- Source document
## Begin

Machine Learning

Core ideas and common task types

Machine learning can be understood from several different angles.

One common way is to divide it by how data is provided:

Supervised learning: data is labeled, so the model receives both inputs and outputs. Typical tasks include regression and classification.
Unsupervised learning: data is unlabeled, and the model only sees inputs. A typical task is clustering.
Semi-supervised learning: combines supervised and unsupervised approaches.

It can also be grouped by learning style:

Model-based learning and instance-based learning
Batch learning and incremental learning

From the perspective of problems to solve, the most common categories are:

Regression: the prediction target is continuous.
Classification: the prediction target is discrete.
Clustering: an unsupervised task that groups similar samples into the same cluster.
Dimensionality reduction: reducing the number of features or the scale of the data.

A typical machine learning workflow usually follows this path:

data collection → data cleaning → model selection → training → evaluation → testing → deployment and maintenance

Data preprocessing

Before training, data often needs to be transformed into a form that models can handle more effectively.

Common preprocessing methods include:

Standardization: transform each column so that its mean is 0 and its standard deviation is 1.
Min-max scaling: map the minimum value of each column to 0 and the maximum to 1.
Normalization: convert data into percentages between 0 and 1, usually row-wise.
Binarization: convert values into only two states, 0 and 1.
One-hot encoding: represent a category as one 1 and the rest 0s.
Label encoding: convert string labels into numeric form.

Regression

Linear regression

A linear model can be written as:

$y = w^T x + b$

Linear regression uses this form for regression tasks, usually when the samples roughly follow a linear distribution.

A loss function measures the difference between predicted values and true values. Model parameters are commonly optimized with gradient descent, which updates parameters in the opposite direction of the gradient:

$$ w_i = w_i + \Delta w_i \ \Delta W_i = - \eta \frac{\partial E}{\partial w_i} $$

Two widely used regularized variants are:

Lasso regression: adds an L1 regularization term to the standard linear regression loss.
Ridge regression: adds an L2 regularization term.

Polynomial regression

When the relationship in the data is not linear, polynomial regression introduces higher-order terms. Even though the features become nonlinear, the coefficients are still linear, so it can be viewed as an extension of linear regression.

This brings up two classic modeling issues:

Underfitting: the model is too simple and fails to capture the true pattern. Both training and test performance tend to be low. Common fixes include increasing model complexity or adding more features.
Overfitting: the model fits the training samples too closely and generalizes poorly. Training accuracy is high but test accuracy is low. Common fixes include increasing the sample size, simplifying the model, or reducing the number of features.

Decision tree regression

Decision trees can be used for regression as well as classification. In regression settings, prediction is obtained by averaging values within a leaf node.

## End

- Given entries
## Begin

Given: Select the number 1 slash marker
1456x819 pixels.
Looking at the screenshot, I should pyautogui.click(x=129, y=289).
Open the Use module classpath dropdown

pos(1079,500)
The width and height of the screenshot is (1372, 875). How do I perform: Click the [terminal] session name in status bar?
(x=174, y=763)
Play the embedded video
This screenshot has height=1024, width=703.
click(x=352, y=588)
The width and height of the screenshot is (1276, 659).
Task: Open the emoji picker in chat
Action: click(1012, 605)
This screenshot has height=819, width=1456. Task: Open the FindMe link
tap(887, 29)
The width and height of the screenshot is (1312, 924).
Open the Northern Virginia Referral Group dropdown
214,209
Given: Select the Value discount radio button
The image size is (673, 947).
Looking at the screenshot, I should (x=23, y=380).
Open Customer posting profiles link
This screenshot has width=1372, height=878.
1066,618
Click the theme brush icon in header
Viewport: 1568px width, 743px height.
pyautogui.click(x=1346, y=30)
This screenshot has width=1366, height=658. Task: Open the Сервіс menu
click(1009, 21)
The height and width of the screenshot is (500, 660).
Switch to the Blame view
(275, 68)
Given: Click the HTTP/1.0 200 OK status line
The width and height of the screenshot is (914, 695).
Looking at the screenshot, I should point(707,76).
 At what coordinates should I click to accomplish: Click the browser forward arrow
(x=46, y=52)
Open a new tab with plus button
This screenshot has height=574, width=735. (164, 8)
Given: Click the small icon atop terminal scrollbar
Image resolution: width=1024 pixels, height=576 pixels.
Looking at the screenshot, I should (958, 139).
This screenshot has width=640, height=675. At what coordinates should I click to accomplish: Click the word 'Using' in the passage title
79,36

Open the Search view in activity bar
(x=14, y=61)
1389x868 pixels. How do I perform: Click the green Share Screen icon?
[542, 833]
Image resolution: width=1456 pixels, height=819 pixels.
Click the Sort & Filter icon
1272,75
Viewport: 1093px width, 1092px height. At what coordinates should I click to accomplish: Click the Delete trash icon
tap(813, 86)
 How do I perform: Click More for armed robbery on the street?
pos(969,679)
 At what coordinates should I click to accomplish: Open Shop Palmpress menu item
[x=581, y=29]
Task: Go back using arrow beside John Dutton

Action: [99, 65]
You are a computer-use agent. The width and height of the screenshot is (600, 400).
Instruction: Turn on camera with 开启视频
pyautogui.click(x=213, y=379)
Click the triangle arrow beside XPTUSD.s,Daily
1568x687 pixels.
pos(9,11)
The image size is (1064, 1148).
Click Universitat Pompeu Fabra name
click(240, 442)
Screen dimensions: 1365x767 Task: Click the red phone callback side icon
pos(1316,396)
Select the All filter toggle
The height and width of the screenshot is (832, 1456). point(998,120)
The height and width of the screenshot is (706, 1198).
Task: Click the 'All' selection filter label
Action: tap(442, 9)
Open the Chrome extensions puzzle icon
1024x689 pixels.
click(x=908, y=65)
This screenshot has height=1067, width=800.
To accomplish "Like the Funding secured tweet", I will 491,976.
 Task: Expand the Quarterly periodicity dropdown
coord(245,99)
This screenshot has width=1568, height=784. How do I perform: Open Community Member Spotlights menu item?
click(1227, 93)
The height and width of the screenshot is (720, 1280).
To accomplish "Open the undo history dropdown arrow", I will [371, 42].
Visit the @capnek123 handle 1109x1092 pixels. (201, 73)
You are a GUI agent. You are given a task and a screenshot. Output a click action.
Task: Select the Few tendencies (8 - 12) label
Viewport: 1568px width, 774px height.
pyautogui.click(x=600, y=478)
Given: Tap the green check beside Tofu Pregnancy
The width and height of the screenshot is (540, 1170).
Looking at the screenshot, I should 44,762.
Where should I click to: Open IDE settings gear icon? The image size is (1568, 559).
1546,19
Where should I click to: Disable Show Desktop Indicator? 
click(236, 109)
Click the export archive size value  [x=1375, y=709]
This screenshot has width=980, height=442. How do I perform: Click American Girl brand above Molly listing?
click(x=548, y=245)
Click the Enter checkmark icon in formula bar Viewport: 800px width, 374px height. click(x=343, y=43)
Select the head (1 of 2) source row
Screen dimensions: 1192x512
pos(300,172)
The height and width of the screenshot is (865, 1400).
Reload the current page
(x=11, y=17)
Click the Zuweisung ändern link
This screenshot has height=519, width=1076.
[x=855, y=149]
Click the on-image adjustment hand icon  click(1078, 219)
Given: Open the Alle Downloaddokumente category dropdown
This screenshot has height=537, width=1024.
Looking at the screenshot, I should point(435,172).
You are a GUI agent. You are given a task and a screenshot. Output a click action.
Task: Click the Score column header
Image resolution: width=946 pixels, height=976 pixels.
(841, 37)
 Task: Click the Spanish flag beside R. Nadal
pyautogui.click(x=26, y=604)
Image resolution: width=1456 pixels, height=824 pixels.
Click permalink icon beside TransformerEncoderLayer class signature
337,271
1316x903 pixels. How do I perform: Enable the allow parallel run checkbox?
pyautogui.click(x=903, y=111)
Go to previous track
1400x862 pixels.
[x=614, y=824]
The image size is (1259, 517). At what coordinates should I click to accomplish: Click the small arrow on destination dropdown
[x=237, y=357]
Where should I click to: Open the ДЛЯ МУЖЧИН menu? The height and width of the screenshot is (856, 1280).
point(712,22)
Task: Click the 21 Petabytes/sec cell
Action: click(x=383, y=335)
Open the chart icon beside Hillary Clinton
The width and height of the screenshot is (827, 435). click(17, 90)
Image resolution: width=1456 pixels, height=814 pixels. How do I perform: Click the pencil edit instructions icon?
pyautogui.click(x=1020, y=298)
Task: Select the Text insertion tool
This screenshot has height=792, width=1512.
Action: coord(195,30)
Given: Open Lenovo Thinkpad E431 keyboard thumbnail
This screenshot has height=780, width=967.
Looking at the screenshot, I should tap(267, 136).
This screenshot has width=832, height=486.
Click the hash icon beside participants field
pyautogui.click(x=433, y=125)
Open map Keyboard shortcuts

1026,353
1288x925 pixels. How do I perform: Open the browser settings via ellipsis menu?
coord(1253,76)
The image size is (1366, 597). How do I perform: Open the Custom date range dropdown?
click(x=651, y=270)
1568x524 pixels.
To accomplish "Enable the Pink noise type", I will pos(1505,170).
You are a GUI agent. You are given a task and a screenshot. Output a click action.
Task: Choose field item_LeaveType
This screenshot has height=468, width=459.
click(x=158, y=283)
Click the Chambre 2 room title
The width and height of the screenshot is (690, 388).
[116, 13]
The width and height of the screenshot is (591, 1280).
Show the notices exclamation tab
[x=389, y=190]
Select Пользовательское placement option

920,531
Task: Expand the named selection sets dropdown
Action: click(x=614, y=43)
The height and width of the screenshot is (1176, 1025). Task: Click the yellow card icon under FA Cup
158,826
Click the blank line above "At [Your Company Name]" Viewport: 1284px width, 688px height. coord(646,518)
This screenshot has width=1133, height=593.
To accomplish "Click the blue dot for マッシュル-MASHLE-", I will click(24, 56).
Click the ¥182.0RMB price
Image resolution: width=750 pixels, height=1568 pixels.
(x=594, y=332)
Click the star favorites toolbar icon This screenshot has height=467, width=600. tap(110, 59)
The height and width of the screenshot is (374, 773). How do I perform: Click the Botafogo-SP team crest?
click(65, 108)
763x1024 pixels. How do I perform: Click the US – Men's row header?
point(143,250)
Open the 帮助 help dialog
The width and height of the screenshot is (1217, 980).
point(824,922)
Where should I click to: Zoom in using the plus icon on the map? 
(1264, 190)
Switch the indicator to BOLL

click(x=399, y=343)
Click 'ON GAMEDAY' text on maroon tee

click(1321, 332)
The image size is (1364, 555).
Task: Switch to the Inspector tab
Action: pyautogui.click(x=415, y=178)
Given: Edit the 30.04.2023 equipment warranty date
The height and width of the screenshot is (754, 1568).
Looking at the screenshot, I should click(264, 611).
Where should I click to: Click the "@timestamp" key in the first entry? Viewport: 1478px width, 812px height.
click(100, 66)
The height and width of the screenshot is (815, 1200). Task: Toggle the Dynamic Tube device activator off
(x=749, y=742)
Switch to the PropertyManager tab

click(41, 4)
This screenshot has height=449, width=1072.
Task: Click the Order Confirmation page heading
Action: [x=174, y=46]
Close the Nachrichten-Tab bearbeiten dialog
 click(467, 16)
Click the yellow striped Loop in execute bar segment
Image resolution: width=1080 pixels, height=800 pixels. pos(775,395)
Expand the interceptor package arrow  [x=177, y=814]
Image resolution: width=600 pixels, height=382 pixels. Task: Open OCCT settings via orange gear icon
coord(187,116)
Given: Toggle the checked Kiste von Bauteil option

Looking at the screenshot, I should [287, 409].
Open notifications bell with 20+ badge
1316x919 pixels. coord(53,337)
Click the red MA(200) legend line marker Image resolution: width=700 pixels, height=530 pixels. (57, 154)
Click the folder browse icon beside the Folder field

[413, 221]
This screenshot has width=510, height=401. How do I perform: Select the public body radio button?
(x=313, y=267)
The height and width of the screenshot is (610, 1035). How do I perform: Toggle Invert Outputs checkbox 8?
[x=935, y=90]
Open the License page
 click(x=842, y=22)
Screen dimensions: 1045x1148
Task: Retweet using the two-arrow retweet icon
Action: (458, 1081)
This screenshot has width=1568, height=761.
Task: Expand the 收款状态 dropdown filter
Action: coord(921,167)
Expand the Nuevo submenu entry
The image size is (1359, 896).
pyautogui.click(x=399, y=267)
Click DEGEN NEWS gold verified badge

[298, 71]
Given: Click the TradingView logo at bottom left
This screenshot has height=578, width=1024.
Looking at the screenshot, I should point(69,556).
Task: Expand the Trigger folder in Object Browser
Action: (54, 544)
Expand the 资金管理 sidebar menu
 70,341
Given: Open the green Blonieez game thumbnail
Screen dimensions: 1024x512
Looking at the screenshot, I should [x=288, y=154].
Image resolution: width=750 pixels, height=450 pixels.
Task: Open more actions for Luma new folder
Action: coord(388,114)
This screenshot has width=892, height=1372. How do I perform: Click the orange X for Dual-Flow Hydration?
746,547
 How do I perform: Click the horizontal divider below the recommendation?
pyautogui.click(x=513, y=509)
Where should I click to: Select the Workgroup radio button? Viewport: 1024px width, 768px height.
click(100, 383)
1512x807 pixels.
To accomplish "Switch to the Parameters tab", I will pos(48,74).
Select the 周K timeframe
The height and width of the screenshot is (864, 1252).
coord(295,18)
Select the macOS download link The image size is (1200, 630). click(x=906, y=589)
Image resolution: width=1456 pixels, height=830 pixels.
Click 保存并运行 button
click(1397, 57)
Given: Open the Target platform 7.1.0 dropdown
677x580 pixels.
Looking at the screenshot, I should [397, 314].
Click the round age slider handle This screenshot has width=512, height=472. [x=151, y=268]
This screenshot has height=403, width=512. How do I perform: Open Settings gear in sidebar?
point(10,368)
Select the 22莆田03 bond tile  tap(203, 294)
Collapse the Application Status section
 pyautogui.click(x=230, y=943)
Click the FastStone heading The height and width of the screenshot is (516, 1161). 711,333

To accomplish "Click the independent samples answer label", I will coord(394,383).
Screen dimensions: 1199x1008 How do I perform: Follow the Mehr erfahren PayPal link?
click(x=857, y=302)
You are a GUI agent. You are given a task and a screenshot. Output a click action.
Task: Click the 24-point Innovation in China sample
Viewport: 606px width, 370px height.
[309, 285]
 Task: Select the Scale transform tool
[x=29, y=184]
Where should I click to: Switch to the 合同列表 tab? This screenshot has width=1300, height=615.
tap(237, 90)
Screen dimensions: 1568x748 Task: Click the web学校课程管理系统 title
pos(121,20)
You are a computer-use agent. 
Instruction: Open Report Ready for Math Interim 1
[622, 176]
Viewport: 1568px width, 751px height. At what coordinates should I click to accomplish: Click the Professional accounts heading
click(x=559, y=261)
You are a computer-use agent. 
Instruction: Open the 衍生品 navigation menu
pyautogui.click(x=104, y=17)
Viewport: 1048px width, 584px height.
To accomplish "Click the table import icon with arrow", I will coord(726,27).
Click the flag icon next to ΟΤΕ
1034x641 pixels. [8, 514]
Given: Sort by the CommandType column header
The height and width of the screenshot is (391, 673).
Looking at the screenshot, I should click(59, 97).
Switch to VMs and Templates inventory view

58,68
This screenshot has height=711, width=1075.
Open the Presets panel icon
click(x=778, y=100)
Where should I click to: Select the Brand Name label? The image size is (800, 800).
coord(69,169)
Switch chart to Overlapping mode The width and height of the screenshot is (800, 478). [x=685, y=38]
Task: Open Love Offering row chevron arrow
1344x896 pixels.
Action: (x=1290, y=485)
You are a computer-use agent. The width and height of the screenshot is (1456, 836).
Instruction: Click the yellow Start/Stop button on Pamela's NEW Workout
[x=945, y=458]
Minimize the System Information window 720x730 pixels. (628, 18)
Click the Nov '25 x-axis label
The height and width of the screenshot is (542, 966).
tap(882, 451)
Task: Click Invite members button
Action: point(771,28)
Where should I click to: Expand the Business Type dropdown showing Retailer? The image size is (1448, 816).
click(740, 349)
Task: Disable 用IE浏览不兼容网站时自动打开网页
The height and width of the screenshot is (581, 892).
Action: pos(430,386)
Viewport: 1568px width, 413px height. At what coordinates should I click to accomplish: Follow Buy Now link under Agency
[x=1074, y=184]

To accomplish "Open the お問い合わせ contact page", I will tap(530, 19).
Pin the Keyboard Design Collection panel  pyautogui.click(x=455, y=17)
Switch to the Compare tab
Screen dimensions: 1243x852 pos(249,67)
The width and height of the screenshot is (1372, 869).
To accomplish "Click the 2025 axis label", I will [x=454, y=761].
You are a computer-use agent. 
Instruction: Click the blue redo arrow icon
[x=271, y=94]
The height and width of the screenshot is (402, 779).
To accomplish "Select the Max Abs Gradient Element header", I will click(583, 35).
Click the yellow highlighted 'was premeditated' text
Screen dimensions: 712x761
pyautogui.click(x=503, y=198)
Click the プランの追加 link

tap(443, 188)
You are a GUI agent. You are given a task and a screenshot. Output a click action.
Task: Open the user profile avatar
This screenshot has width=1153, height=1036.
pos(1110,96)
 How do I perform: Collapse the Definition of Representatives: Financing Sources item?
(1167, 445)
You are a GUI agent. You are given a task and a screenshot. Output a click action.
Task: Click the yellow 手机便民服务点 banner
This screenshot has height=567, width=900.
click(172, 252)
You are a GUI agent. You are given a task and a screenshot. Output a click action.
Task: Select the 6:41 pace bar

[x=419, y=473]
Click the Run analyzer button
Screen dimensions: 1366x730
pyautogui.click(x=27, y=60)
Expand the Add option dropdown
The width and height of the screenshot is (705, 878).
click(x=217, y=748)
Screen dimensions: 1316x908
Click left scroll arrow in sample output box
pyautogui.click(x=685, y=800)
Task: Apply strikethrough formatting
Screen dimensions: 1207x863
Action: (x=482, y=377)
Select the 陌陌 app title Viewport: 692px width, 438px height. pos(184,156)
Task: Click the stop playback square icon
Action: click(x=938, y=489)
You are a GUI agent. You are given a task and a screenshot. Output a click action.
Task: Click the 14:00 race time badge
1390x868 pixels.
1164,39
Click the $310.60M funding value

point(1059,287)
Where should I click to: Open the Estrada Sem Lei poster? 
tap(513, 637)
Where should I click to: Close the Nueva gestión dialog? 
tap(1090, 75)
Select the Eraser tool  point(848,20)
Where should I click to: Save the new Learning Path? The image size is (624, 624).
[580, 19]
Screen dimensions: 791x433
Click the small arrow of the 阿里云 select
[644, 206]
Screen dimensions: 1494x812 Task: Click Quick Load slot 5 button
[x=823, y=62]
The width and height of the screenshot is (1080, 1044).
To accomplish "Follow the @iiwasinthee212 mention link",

## End

- Written tasks
A: According to the machine learning overview, what kind of regularization term does Lasso regression add?
B: Reproduce word for word the stretch of the machine learning overview from "Decision trees can" through "a leaf node.".

- Results for the exercise
A: An L1 regularization term, added to the standard linear regression loss.

B:
Decision trees can be used for regression as well as classification. In regression settings, prediction is obtained by averaging values within a leaf node.